Liburan panjang saat lebaran atau
hari besar lainnya adalah sebuah moment yang penting bagi masyarakat pada
umumnya, tak terkecuali bagi masyarakat yang tinggal dipinggiran kota bahkan
jauh di pelosok desa, masyarakat yang kesehariannya hidup dengan sangat sederhana
bahkan serba kekurangan, mereka berbaur bersuka cita menjadi satu di beberapa
lokasi wisata yang sudah sangat terkenal.
Sangat mudah sekali bagi kita
untuk membedakan mana masyarakat kota dan mana masyarakat pelosok desa /
pinggiran kota yang sedang berlibur, kita bisa melihat dari tujuan wisata,
harga ticket masuk, dengan apa mereka mencapai tujuan dan apa saja
barang-barang yang dipakai atau dibawa saat berlibur, belajar menjadi pengamat sosial
bagi masyarakat pinggiran yang sedang berlibur sangat mengasyikan sekaligus
menggelikan, juga ada kisah-kisah tragis
dan sedih yang bisa kita simak tanpa sedikitku berniat untuk under estimate.
Suatu senja di Alun-lun Bandung,
tepatnya pada saat menjelang pergantian tahun menjadi pemandangan yang sangat
unik, diantara hiruk pikuknya masyarakat perkotaan yang hendak merayakan
pergantian tahun, diantara asap knalpot kendaraan yang pekat, berjubelnya mobil
dan motor, bisingnya suara terompet dan lalu lalangnya para pejalan kaki, perhatian
saya tertuju pada serombongan keluarga, terdiri dari ayah-ibu dan anak-anaknya,
saya juga melihat ada beberapa orang tua dalam rombongan itu, mungkin mereka
kakek-neneknya, mereka bergegas memasuki lapangan Alun-alun Bandung, menggelar
tikar yang terbuat dari anyaman rumput mendong, membuat lingkaran dan membuka sebuah
bungkusan besar, agak aneh rasanya melihat rombongan itu membuka nasi timbel dan
perbekalan lainnya lalu menyantap makanan dengan nikmatnya di tengah lapangan Alun-alun
Bandung, sungguh mereka tidak peduli dengan hiruk pikuknya suasana disekitar
mereka, yang penting asyiikkkk….
Lain cerita di Alun-alun Bandung
lain juga cerita di Taman Lalu Lintas Bandung, sebuah taman yang sengaja dibuat
untuk memperkenalkan sekaligus mengajarkan kelalulintasan kepada anak-anak
semenjak dini, yang dilengkapi miniature jalan, rambu-rambu lalu lintas, sepeda
dan beberapa kendaraan mini. Taman
Lalu Lintas yang berlokasi di Jalan Belitung No. 1 Bandung, dibangun /
didirikan oleh perkumpulan BKLL ( Badan Keamanan Lalu Lintas) Cabang Bandung
dari tanggal 21 Maret 1956 s/d awal tahun 1958 (±2 tahun). Taman Lalu Lintas
diresmikan dan dibuka untuk masyarakat umum pada tanggal 01 Maret 1958.

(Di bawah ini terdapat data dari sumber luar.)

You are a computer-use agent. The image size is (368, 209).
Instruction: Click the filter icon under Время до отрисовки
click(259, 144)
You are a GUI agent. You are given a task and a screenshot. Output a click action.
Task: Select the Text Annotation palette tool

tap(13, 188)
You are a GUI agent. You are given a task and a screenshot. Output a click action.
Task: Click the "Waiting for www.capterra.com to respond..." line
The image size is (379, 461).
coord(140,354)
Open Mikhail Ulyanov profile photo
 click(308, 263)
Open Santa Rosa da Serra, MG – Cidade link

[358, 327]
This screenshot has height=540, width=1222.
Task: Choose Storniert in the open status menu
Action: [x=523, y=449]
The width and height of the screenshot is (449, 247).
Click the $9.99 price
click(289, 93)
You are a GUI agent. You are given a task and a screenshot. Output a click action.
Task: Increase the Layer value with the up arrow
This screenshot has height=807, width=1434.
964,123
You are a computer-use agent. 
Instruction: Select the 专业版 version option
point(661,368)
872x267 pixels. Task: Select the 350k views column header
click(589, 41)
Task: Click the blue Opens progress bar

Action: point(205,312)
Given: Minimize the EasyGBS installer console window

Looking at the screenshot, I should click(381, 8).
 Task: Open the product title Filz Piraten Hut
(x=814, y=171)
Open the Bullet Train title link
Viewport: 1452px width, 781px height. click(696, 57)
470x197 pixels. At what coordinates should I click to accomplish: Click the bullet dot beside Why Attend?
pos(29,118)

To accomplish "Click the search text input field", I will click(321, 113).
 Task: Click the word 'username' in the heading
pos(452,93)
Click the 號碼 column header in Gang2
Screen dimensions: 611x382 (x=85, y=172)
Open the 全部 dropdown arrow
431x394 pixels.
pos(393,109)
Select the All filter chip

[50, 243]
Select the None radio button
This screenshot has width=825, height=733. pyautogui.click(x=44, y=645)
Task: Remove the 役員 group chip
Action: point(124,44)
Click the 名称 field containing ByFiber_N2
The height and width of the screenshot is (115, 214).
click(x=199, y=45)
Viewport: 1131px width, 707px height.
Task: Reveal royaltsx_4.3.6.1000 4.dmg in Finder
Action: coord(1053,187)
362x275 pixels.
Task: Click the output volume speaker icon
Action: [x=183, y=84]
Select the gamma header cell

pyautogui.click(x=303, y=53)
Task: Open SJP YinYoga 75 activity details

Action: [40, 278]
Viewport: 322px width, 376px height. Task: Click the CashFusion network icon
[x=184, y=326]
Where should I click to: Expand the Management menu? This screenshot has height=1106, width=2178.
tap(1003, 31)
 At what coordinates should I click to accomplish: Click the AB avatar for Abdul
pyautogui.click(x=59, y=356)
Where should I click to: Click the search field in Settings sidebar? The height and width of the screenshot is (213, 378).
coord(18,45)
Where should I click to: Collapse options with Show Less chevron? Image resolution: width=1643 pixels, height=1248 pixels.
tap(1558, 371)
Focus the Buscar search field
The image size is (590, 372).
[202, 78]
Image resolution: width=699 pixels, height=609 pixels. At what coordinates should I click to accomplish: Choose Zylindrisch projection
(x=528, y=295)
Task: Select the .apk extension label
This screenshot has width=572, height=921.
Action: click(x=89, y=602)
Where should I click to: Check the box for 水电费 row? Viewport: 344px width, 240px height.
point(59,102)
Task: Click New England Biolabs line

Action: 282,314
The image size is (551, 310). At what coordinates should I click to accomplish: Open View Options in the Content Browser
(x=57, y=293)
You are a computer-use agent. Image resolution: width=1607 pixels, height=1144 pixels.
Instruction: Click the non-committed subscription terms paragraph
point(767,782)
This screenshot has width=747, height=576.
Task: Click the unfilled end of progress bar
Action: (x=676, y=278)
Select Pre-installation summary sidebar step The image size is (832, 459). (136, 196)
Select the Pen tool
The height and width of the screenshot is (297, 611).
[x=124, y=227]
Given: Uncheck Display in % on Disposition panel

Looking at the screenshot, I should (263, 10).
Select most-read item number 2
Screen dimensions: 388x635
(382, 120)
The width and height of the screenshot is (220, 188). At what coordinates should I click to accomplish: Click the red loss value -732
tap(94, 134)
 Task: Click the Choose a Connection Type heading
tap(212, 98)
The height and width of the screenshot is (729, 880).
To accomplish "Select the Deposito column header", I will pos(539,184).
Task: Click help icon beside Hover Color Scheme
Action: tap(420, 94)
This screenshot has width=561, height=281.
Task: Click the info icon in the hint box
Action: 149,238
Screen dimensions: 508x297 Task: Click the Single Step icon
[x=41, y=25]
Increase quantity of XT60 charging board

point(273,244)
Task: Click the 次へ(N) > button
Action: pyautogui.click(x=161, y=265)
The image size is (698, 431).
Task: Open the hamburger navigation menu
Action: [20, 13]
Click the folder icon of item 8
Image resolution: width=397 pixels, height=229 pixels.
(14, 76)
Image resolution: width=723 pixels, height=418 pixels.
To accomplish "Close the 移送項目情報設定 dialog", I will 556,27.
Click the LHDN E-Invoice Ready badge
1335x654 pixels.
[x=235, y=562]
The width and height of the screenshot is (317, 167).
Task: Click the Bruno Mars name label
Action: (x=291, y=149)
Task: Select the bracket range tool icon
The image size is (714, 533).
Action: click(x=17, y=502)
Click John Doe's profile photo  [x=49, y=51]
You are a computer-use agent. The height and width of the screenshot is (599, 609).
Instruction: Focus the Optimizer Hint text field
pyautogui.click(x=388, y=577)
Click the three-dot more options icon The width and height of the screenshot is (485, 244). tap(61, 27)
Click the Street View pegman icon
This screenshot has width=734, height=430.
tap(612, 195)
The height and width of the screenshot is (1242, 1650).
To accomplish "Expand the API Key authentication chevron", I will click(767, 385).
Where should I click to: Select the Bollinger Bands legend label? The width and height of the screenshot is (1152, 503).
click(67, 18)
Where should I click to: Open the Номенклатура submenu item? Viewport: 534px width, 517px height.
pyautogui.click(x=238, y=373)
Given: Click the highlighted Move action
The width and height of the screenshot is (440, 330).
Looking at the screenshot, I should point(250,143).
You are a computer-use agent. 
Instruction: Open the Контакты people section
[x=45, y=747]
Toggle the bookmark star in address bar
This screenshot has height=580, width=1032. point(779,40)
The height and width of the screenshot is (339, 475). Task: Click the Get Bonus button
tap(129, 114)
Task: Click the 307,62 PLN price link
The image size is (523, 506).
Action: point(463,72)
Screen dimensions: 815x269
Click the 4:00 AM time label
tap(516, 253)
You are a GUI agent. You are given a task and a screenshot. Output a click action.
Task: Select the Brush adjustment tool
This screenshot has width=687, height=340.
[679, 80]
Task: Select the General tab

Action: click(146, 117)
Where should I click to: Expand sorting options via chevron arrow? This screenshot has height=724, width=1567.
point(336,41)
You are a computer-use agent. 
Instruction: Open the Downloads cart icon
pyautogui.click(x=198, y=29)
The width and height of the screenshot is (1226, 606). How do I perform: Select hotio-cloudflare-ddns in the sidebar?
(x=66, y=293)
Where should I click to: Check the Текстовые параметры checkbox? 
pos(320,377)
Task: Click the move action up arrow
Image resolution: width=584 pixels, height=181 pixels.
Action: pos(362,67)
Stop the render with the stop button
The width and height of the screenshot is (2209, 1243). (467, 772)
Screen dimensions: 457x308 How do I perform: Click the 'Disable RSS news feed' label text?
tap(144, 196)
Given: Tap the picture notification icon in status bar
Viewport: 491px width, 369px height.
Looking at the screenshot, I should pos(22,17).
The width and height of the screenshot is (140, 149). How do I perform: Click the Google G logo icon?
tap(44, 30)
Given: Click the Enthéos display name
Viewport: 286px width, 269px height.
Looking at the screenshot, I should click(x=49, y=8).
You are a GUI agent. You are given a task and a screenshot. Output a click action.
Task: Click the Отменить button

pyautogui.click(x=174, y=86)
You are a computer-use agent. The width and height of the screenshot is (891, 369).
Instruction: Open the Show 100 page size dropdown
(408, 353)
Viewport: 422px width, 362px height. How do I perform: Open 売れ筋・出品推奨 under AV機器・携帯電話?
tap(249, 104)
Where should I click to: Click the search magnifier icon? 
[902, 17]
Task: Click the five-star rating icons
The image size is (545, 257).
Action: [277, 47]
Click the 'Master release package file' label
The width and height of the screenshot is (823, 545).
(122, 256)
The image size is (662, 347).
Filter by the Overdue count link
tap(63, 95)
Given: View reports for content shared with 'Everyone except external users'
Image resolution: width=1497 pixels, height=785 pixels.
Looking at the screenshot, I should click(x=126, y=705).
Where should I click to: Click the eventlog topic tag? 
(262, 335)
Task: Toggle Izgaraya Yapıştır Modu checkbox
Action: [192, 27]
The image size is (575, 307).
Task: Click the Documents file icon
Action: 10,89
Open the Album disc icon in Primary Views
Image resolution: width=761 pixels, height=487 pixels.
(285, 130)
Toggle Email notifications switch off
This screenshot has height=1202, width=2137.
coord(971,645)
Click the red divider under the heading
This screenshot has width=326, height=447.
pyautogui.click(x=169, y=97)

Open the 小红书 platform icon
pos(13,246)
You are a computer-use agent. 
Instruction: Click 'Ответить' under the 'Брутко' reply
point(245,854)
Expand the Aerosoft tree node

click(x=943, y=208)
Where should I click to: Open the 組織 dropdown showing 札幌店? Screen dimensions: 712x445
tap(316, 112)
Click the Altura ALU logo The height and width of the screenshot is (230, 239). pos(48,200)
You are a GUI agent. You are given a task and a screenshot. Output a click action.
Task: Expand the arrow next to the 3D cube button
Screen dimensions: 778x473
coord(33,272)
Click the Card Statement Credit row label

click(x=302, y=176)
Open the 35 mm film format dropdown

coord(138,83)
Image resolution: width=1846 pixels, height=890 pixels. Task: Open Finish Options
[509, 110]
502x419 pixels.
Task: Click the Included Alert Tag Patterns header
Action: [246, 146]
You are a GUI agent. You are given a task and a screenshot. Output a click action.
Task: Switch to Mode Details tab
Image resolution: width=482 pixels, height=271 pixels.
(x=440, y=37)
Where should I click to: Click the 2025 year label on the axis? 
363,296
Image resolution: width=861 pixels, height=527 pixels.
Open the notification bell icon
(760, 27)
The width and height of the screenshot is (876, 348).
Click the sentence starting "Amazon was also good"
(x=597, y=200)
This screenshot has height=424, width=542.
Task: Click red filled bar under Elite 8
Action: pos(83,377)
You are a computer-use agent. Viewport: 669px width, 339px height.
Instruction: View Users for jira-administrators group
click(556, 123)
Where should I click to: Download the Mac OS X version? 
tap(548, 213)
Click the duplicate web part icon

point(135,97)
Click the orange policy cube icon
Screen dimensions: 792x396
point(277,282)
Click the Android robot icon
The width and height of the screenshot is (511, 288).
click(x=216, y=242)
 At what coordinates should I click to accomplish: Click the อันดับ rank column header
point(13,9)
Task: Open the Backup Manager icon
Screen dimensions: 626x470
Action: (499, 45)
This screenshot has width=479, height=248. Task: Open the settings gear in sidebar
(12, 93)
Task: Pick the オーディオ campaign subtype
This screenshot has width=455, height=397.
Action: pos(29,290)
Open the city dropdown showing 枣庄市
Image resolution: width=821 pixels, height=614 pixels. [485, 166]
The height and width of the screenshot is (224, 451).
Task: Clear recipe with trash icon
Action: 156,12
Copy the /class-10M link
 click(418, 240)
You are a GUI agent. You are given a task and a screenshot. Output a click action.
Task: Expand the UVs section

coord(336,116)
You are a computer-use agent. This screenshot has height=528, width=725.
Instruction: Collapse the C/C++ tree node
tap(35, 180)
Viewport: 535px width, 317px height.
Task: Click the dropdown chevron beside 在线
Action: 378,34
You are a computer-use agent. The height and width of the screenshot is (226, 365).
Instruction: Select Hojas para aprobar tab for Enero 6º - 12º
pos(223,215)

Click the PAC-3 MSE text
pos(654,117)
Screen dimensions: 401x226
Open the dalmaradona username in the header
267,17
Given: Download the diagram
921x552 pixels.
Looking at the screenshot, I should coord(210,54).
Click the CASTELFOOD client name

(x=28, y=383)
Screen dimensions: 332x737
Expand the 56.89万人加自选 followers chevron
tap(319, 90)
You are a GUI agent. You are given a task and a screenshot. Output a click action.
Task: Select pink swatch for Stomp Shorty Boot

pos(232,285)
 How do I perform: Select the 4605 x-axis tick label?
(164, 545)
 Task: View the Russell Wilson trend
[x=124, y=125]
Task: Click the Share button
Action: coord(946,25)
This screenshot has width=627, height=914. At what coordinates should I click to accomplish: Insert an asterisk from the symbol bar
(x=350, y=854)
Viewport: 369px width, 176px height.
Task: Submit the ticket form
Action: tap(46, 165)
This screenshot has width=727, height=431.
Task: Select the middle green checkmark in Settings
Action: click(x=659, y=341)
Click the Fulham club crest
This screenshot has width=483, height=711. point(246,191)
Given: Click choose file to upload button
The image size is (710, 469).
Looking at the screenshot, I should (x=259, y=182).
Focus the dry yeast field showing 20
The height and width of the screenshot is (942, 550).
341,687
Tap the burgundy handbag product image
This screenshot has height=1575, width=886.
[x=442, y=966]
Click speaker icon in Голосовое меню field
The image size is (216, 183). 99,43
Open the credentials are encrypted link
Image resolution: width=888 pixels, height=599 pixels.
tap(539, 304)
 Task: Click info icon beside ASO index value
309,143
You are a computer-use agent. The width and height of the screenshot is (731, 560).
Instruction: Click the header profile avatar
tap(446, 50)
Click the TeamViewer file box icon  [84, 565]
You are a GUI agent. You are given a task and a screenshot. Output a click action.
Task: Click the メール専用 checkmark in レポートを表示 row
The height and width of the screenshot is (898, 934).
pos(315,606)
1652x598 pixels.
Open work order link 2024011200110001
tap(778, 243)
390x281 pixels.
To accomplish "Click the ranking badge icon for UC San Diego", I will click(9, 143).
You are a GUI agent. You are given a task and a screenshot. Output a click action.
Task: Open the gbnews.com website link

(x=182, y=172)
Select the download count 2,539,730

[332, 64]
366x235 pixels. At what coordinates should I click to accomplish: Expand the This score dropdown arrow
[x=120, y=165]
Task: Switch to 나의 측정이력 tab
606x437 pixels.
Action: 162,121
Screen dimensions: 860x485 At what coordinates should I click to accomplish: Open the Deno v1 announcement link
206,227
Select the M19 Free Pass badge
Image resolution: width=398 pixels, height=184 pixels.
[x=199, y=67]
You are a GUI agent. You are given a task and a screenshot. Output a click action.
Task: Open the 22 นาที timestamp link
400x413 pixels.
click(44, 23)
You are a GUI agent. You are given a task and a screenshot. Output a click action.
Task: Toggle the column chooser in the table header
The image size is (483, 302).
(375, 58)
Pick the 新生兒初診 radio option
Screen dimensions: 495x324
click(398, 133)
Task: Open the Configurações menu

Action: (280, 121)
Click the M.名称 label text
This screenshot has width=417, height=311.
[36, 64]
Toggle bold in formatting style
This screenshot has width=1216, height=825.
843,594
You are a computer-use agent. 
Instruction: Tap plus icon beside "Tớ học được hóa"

Kemudian, pada tahun 1965 Taman Lalu Lintas ini diberi nama Taman Lalu Lintas
Ade Irma Suryani Nasution, berdasarkan Surat Keputusan DPRD-GR Kotamadya
Bandung tanggal 20 November 1965 No. 18660/65.
Taman yang sebetulnya sarat dengan nuansa pendidikan
kelalulintasan dan permainan ini menjadi hilang fungsinya, saat serombongan keluarga
yang datang pastilah dari luar kota bandung, berkunjung datang kesana, membeli
ticket masuk, menggelar tikar lalu membuka bungkusan makanan, dan… nyaaammm…nyaaammm…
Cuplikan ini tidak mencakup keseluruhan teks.